Water-smart tips you probably haven’t heard
Get creative with water conservation
It’s that time of year again. The sun is beating down, and “Conserve Water!” is once again our rallying cry. There are very few Texas gardeners who aren’t familiar with the standard water-smart tips:
1. Use mulch.
2. Water deeply, but less frequently.
3. Use drip irrigation and soaker hoses.
4. Choose water-wise plants.
5. Water in the mornings or evenings so there’s less evaporation.
Texas Water Smart, in fact, has an entire website devoted to conservation tips. But sometimes you’ve got to take matters a step further. During last year’s heat wave, many Texas gardeners got super-creative in using every single drop of water. Here are some out-of-the-ordinary ideas you might employ in your yard.

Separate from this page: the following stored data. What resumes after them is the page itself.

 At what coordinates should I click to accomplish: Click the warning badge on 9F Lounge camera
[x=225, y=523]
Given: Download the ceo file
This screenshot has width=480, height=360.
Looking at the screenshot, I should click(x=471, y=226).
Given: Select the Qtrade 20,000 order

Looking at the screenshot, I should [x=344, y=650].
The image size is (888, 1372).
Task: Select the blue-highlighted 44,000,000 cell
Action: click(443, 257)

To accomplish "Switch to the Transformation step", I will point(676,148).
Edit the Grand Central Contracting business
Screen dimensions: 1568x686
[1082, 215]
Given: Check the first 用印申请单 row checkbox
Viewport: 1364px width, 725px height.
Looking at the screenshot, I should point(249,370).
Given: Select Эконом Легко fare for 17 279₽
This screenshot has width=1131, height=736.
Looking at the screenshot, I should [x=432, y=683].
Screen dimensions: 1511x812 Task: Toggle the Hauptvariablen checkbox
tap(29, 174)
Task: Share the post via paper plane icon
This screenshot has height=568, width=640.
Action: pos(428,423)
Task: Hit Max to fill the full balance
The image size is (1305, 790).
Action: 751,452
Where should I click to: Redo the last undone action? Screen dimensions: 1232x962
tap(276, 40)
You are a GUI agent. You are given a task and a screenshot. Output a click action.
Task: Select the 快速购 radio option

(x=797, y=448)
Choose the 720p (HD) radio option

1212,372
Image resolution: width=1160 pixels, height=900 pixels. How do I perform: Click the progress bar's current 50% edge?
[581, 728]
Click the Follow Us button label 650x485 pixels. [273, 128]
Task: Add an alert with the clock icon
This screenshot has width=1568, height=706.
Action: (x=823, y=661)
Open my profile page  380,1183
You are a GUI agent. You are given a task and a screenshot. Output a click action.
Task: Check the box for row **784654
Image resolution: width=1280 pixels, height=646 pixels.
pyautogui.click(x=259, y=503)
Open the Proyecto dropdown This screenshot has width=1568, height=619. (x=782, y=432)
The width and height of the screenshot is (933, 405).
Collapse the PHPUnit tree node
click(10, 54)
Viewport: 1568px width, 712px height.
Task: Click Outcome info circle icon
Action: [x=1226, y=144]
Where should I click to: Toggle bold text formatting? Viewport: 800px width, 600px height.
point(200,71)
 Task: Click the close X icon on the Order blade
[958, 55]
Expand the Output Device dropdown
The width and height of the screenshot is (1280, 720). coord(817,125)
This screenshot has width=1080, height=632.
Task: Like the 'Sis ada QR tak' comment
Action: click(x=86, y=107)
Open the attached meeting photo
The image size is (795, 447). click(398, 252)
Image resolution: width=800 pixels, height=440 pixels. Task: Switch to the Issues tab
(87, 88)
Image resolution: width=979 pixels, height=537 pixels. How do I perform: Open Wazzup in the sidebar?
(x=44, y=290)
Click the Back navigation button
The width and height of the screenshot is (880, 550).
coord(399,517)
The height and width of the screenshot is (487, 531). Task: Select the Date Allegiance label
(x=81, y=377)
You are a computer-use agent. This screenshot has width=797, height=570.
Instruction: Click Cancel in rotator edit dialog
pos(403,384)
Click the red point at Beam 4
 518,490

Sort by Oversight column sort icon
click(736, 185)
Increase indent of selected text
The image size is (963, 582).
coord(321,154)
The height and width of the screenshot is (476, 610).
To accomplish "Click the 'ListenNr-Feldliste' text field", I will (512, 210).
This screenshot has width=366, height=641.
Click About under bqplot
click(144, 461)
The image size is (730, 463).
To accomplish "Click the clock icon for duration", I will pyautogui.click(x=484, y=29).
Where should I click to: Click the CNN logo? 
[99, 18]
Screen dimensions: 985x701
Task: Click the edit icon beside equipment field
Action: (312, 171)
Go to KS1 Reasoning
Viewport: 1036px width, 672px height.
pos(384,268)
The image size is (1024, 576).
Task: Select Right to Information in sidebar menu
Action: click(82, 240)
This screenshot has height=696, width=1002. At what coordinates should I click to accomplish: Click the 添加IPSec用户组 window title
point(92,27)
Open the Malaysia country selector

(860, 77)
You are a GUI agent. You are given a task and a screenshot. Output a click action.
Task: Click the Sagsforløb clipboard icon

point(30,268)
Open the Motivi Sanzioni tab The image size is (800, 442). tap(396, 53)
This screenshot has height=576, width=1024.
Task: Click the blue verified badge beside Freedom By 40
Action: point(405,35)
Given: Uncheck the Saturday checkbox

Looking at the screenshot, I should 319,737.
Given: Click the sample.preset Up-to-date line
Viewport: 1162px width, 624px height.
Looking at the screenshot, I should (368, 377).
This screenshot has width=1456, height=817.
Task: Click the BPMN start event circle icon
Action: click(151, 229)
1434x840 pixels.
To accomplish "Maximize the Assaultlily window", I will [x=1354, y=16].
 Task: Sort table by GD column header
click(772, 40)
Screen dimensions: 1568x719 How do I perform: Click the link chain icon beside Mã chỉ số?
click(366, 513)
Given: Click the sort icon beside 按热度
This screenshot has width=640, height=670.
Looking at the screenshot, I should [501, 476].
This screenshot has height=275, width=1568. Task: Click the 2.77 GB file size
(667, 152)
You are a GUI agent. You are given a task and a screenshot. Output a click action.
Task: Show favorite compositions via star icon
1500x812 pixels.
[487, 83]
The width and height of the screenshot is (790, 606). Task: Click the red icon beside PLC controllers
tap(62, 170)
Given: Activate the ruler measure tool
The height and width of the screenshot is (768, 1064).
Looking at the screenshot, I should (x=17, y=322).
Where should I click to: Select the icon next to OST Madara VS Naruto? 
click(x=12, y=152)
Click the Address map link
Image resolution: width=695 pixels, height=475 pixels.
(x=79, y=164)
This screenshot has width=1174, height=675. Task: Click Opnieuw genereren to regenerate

Watch for “concrete watering,” and put it to use. If you’ve got an older irrigation system, there’s probably one zone that’s not quite right. At my house, we’ve got a single sprinkler head that consistently overshoots the front lawn and ends up watering a bit of the driveway.
We’ve given up tinkering with it. Instead, I move my smaller container gardens to the edge of the driveway, and let them get a drink from the spillage. Small hanging baskets come off their hooks and enjoy this drizzle, too. Problem solved. No tools required.
Write your own rules for rain barrel placement. The ideal place for a rain barrel is right by a building or attached to a downspout. But it’s not the only place they can be located. Several folks are supplementing vegetable gardens using rain barrels located in the middle of the garden or along the edges. Here’s an example posted on Pinterest. Convenient placement trumps the fact you’ll collect a little less water.
Use big AND small containers for rain collecting. If you know a storm is coming, set out your watering cans to collect the rain. Goodness knows your container gardens will be parched just days later. Mosquitoes won’t have time to establish in the watering cans during that short time frame. Free water for your porch pots!
Put the kids—and kiddie pool—to use. Nothing says summer like the kids splashing in their wading pool. When the fun is over it’s time to put that water (and the kids) to work. Instead of dumping the pool in the yard, I have my girls bail out the water using their watering cans. They tote it over to the perennial beds and give the flowers a drink. It extends their water playtime, and gives the plants a boost.